» **Source data**:
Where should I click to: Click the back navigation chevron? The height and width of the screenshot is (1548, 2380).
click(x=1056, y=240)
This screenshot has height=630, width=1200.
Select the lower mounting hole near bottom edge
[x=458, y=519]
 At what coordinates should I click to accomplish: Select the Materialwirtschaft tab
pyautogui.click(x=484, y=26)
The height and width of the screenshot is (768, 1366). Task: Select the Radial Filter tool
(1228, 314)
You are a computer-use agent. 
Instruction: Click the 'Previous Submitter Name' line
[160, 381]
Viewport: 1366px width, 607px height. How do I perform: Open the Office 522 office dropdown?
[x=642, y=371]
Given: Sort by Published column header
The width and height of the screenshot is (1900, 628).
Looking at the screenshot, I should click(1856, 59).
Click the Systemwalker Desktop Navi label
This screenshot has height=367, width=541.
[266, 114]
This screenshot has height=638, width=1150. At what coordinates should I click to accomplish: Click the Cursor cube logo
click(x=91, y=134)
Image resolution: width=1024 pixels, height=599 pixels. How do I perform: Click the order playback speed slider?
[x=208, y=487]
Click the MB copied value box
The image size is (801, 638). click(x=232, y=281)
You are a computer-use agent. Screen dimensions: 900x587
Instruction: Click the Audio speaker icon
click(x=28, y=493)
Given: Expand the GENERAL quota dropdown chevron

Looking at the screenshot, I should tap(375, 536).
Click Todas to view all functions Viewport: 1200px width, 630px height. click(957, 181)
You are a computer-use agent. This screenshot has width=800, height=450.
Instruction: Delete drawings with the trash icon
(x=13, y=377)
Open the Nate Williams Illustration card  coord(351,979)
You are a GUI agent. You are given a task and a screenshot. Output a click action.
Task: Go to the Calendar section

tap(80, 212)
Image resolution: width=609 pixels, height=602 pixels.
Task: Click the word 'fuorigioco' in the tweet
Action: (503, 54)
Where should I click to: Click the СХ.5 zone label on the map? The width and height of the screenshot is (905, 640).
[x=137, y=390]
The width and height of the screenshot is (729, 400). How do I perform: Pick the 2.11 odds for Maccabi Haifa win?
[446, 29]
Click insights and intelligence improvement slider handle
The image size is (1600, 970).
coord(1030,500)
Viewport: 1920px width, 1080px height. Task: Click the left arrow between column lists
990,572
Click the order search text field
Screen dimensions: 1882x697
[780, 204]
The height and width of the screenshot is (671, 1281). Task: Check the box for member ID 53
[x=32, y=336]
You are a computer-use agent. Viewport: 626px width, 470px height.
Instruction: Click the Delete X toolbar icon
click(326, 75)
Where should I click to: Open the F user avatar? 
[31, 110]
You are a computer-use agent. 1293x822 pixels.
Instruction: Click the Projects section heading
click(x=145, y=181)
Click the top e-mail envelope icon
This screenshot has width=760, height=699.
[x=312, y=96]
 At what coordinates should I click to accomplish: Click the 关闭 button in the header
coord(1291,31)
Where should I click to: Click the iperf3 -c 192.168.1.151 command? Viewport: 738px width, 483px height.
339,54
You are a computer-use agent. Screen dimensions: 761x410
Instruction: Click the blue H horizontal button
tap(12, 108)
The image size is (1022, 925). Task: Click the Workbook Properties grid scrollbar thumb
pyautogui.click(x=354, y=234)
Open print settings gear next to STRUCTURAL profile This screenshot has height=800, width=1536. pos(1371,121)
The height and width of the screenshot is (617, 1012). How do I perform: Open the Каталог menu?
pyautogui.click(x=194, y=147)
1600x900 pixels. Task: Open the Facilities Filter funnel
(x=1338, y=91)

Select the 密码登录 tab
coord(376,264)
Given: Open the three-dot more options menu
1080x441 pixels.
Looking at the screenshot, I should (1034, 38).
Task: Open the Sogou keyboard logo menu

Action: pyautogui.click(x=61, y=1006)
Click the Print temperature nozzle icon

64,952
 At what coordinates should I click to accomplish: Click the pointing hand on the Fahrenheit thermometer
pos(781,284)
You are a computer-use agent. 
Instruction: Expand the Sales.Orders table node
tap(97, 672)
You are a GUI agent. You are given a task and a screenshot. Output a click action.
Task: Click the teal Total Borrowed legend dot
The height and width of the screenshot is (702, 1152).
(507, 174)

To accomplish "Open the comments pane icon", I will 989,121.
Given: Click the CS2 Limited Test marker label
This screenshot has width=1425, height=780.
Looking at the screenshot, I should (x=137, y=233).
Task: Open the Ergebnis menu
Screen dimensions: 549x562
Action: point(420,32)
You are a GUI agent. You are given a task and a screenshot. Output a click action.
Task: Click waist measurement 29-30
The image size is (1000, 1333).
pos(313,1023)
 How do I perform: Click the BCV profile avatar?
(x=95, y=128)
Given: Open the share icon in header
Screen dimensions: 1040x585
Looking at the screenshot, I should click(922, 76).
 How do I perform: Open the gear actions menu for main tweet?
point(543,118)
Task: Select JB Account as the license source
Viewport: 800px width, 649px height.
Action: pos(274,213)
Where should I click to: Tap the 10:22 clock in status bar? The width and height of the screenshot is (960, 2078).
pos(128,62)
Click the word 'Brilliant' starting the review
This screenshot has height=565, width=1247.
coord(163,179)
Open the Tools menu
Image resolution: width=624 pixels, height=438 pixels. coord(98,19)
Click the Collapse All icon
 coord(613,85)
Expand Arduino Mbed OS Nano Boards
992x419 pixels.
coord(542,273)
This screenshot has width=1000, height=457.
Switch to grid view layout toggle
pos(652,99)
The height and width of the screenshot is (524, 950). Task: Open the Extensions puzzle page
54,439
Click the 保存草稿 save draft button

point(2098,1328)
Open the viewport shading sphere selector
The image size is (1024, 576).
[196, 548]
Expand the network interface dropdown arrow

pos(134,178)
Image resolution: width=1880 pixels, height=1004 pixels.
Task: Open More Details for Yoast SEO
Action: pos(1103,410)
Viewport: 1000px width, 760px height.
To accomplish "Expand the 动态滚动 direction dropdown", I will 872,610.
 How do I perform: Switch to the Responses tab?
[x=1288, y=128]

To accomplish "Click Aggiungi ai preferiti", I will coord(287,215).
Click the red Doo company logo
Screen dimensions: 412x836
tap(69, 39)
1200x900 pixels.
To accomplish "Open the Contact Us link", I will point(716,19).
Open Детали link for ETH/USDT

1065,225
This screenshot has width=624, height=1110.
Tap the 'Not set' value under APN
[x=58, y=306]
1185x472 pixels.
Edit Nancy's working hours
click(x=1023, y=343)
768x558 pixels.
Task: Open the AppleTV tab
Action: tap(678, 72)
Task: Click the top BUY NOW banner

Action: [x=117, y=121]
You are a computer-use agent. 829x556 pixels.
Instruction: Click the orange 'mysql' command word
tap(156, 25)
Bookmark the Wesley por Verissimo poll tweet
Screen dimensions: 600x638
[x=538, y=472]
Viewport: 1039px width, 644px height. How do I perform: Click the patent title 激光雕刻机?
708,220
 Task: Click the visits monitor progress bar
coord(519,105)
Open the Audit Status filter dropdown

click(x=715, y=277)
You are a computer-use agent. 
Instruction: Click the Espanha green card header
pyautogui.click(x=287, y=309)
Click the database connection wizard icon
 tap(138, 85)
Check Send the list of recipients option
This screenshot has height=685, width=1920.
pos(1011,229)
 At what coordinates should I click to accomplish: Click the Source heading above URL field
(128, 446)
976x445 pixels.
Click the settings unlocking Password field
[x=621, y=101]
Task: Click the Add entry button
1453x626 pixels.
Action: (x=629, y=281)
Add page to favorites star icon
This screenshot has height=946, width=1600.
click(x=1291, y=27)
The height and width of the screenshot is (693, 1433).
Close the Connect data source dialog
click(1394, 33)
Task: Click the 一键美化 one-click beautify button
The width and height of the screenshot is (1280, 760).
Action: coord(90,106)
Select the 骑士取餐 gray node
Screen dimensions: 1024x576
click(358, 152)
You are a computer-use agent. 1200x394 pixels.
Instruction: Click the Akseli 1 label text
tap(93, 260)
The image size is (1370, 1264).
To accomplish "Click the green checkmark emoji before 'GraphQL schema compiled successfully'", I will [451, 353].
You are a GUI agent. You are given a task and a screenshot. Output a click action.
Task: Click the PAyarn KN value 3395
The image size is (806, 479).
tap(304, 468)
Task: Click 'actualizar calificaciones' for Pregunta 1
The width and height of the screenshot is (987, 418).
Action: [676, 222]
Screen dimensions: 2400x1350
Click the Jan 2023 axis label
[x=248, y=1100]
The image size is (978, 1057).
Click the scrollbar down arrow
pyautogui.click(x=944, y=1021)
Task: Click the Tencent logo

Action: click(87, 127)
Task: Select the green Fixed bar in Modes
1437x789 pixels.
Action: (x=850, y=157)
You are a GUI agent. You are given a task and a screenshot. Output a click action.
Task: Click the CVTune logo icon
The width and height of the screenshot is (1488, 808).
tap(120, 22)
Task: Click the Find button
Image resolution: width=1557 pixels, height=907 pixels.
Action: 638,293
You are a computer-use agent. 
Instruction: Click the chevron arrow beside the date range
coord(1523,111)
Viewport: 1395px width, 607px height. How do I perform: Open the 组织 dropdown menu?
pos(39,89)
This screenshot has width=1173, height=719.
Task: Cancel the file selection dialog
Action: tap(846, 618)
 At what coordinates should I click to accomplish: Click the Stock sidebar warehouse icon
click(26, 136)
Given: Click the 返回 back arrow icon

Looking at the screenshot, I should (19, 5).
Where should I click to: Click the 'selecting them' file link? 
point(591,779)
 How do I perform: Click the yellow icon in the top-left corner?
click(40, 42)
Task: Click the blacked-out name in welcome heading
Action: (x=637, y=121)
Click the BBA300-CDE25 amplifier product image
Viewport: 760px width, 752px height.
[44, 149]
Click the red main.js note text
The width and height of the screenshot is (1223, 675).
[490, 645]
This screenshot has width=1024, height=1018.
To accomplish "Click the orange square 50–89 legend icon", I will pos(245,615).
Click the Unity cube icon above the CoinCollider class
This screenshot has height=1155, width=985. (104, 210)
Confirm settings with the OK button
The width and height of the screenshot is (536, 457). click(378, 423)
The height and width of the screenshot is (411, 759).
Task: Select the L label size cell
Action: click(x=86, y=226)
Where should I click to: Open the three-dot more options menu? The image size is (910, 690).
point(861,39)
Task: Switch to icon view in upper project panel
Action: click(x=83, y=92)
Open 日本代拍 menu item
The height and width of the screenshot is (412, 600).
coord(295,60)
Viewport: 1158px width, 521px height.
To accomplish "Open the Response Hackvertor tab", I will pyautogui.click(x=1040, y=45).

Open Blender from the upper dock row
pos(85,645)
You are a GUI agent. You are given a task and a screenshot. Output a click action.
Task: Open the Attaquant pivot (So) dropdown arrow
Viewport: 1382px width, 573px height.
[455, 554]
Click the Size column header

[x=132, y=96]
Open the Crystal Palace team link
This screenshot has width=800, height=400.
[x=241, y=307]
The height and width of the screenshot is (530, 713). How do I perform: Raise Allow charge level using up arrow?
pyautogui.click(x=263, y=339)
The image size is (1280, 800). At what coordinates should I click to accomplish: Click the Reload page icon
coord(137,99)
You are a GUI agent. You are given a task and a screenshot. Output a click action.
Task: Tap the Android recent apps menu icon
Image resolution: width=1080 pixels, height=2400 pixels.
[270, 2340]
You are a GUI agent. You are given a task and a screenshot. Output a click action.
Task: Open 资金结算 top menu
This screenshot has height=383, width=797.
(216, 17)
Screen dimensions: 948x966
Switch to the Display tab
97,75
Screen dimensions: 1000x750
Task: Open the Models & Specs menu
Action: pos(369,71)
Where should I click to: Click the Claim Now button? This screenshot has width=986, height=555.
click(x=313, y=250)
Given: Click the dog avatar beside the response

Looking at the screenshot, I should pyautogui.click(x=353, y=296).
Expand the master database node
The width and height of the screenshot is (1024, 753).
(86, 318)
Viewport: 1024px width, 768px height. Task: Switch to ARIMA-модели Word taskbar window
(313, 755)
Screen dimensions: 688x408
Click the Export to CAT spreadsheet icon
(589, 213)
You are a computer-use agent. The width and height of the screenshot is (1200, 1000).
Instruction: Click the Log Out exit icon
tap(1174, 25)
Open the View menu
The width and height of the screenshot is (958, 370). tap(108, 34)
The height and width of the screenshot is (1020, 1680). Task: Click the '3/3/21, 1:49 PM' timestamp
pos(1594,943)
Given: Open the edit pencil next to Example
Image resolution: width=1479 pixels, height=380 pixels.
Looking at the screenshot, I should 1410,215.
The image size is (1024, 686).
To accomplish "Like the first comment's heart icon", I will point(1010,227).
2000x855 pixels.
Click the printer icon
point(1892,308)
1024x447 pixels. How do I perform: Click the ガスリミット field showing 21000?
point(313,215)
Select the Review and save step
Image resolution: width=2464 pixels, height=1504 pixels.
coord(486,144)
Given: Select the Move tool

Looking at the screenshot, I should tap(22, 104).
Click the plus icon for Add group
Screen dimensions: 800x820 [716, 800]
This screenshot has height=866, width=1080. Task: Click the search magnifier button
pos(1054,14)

» **What the exercise asks**: Which lines hold the string "legend"? Copy all of them from the data above.

» **Problem solution**:
Task: Click the teal Total Borrowed legend dot
To accomplish "Click the orange square 50–89 legend icon", I will pos(245,615).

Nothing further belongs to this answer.